As we approach the second half of 2009, it's a good sign the rate of economic contraction is slowing. As consumer confidence grows, the Gross Domestic Product's rate of decline appears to be stabilizing, as does the national rate of job losses -- both metrics providing "glimmers of hope." That's the way it is these days -- we search the skyline for glimmers.
GDP data released by the U.S. Commerce Department at the end of April confirmed economic activity dropped sharply in the first quarter. The GDP fell by a 6.1 percent annualized rate in the first quarter of 2009 versus 6.3 percent in the last quarter of 2008.
Domestic production shrank by $337 billion from the third quarter of 2008 to the first quarter of 2009. A U.S. Labor Department report issued in early May indicated that the number of unemployed rose to 13.7 million in April, setting a 16-year-high jobless rate of 8.9 percent. Unemployment data showed a net loss of 539,000 non-farm positions -- a clear improvement from 699,000 jobs lost in March and 681,000 in February.
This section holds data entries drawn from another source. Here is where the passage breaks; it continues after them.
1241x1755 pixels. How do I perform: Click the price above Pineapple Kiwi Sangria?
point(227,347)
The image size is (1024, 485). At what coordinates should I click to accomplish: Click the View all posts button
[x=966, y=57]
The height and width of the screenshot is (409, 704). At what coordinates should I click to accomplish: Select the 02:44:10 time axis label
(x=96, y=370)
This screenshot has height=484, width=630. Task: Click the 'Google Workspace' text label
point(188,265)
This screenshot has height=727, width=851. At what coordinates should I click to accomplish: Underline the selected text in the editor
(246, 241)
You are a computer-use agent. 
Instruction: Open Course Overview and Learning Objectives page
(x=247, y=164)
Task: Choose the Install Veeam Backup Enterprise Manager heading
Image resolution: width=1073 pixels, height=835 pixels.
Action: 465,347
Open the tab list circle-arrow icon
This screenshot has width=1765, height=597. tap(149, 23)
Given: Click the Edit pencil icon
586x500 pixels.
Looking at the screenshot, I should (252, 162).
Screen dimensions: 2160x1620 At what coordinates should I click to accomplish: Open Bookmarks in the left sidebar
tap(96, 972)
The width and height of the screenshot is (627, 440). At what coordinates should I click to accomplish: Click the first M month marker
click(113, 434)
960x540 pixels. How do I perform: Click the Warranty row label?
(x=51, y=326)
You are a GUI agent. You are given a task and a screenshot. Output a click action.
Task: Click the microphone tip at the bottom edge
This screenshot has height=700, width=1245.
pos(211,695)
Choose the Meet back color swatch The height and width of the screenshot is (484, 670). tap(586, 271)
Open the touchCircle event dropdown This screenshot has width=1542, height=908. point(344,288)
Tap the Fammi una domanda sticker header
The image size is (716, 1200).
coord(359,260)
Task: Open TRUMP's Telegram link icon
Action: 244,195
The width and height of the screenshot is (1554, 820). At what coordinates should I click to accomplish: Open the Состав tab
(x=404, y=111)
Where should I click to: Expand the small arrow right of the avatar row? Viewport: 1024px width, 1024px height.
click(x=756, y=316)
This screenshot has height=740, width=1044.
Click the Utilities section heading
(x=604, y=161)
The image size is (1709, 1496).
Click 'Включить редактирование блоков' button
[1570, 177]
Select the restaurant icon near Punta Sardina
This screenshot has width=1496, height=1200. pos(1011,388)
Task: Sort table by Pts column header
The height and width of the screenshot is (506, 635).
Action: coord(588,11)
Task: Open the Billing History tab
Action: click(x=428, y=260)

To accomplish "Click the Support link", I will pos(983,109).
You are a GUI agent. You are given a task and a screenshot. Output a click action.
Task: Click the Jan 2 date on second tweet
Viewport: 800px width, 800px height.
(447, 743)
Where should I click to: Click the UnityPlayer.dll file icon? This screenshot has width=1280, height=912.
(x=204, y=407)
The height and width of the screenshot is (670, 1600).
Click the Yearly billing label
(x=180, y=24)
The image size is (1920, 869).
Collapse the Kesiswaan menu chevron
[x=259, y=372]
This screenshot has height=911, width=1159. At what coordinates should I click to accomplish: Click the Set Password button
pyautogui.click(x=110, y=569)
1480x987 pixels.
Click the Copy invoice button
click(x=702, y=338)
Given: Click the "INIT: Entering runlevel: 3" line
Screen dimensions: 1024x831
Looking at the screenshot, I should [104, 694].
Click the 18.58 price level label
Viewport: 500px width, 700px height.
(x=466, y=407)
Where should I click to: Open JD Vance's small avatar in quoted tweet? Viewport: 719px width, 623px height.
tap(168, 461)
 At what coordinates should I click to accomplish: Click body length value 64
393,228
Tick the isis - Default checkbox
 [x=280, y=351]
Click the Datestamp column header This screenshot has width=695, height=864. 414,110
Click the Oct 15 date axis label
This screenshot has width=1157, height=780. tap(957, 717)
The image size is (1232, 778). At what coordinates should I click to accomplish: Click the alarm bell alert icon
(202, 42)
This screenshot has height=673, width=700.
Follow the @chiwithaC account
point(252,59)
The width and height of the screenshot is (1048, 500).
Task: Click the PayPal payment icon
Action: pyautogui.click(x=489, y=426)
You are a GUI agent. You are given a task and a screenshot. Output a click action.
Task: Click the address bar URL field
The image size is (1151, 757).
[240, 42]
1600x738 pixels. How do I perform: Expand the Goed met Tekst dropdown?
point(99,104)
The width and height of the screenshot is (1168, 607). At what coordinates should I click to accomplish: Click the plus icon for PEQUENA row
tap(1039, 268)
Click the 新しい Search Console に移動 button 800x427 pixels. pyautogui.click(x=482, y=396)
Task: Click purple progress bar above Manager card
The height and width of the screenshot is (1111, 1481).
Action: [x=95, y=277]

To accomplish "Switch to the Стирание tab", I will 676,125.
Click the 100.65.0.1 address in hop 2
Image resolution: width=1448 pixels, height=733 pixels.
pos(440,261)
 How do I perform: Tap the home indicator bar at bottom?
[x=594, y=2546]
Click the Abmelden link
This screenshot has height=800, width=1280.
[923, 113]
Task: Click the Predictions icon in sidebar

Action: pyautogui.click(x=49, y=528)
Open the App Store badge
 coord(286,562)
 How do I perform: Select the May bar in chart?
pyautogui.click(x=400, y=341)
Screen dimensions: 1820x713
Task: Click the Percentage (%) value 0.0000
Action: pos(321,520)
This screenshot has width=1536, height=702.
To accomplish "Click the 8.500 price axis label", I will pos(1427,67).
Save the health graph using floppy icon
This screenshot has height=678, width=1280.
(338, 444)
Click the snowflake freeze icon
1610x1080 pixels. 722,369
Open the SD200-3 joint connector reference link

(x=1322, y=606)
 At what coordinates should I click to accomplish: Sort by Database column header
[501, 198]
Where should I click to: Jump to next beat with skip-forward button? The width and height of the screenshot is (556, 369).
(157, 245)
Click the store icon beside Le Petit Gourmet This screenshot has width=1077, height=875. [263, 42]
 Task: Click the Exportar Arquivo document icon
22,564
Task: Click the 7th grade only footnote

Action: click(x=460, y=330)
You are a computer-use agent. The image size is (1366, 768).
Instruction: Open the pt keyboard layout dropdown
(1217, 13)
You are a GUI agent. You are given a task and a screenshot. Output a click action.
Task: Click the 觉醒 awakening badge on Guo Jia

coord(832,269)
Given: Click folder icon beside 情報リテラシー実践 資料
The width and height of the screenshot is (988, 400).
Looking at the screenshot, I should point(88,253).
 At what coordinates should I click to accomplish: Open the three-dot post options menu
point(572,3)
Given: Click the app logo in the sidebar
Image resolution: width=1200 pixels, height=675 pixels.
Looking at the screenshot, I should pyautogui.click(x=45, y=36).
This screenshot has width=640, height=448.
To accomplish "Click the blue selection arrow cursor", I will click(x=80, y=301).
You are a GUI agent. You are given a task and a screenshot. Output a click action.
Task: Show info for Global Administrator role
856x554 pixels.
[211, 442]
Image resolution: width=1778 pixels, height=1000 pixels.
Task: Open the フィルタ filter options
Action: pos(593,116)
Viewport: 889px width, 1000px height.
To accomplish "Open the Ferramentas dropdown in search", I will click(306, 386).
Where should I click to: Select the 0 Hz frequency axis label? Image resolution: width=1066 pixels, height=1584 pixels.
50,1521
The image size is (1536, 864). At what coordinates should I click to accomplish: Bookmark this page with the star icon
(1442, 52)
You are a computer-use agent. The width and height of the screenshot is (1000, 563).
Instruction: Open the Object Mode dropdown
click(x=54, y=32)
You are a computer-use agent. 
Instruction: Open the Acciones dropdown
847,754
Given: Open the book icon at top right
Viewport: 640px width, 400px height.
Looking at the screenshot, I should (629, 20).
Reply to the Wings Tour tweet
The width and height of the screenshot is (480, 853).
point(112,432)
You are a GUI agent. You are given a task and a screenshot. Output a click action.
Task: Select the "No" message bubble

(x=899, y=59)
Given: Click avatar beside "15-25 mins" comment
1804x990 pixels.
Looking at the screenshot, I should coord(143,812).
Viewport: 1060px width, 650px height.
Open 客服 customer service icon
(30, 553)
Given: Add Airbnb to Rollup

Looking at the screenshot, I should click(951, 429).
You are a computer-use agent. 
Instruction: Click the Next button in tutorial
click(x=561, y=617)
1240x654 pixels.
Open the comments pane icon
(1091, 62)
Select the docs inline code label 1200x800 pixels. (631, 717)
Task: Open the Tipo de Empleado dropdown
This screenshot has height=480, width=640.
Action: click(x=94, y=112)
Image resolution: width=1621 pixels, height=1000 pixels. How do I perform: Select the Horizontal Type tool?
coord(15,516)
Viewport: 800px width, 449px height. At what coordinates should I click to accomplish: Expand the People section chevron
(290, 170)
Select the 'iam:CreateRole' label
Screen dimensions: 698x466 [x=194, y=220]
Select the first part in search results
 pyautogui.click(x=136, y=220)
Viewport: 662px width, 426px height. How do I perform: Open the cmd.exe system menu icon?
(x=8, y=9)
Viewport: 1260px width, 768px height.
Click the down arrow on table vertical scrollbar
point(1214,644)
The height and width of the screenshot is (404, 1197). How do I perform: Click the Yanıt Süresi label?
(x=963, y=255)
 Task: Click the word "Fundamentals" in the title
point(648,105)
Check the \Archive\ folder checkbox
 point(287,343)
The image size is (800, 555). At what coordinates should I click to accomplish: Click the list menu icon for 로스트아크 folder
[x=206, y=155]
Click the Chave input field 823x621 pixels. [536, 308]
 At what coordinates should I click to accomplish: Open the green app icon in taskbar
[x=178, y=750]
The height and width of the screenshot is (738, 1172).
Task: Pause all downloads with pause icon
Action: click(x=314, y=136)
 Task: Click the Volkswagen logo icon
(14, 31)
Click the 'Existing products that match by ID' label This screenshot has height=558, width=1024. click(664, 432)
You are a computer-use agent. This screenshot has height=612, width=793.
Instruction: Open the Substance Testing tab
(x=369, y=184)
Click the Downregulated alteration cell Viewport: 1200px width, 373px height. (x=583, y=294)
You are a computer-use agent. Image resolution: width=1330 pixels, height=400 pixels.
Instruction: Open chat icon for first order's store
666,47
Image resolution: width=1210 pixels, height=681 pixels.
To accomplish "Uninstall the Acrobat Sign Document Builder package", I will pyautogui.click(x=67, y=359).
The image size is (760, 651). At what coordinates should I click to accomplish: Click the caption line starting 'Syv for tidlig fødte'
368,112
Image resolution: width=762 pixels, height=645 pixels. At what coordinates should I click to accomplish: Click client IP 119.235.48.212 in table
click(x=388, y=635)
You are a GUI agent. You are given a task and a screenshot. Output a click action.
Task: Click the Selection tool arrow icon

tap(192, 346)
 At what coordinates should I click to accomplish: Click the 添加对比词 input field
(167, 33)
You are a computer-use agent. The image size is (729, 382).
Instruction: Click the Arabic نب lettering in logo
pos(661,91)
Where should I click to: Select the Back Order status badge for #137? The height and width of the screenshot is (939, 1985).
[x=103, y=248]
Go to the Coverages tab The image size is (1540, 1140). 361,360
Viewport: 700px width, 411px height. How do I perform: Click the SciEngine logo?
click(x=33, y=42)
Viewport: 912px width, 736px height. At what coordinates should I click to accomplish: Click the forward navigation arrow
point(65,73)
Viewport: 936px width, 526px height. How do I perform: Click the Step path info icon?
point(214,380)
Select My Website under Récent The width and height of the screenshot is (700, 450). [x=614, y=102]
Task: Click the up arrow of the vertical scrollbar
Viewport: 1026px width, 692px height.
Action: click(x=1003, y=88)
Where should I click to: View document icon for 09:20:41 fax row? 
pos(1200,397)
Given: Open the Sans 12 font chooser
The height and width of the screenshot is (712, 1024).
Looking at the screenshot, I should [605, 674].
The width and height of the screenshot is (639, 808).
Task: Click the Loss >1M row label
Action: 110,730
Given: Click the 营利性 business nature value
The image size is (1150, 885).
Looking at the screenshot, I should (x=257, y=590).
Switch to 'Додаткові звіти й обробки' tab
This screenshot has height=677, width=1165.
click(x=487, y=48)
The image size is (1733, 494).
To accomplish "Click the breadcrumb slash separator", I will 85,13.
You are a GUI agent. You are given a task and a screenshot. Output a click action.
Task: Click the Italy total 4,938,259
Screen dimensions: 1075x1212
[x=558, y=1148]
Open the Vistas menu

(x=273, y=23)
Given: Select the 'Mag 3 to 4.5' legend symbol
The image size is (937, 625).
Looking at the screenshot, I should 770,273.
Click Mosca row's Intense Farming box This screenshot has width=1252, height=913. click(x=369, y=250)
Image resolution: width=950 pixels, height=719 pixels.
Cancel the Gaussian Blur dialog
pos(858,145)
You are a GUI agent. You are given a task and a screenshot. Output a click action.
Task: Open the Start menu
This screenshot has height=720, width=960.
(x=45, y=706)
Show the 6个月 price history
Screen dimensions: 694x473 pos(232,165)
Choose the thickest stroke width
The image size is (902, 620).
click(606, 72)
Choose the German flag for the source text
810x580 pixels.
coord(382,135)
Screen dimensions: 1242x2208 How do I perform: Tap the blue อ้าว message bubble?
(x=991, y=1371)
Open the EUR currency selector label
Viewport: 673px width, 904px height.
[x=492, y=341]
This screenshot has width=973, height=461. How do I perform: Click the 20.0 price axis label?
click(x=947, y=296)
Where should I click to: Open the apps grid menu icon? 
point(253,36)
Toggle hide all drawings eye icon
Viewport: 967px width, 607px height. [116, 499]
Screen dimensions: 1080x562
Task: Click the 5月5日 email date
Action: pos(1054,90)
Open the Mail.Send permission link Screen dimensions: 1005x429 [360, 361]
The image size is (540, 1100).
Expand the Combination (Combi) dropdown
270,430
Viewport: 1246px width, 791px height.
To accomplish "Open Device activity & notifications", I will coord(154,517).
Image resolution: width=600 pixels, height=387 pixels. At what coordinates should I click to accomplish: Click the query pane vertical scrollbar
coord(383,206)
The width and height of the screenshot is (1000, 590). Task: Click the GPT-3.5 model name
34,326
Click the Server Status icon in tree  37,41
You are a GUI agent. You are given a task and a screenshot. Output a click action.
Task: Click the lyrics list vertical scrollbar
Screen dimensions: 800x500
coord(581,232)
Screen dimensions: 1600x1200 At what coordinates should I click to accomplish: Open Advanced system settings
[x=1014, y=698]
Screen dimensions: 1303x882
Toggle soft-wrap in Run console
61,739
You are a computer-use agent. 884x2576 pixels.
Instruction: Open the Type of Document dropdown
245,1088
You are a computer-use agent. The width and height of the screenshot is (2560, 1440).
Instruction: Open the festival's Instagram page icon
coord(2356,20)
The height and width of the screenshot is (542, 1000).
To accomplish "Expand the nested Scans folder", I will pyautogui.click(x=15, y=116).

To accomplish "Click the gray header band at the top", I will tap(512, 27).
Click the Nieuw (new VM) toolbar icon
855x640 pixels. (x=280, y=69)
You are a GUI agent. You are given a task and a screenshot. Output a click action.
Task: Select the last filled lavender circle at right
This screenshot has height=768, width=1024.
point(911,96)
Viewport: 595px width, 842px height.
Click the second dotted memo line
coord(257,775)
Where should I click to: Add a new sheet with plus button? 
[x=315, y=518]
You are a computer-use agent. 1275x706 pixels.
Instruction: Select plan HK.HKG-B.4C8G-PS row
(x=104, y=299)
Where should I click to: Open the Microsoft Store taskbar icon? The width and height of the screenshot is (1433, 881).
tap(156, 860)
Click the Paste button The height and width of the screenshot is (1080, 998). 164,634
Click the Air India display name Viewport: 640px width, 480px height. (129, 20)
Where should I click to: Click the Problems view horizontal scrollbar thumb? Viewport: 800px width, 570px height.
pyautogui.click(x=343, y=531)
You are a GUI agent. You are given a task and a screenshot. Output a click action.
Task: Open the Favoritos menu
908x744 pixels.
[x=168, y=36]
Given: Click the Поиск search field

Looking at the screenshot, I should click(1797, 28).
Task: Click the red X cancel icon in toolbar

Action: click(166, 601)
Still, it's hard to be encouraged by job losses of more than half a million and an economic contraction greater than 6 percent. But some of the finer details of the GDP decrease and consumers' expenditures do offer encouragement. The drop in GDP was primarily due to a drastic reduction in inventories and business investment (38 percent contraction at an annual rate). Personal consumption, meanwhile, which accounts for 70 percent of the GDP, expanded at a 2.2 percent rate (primarily on durable goods consumption).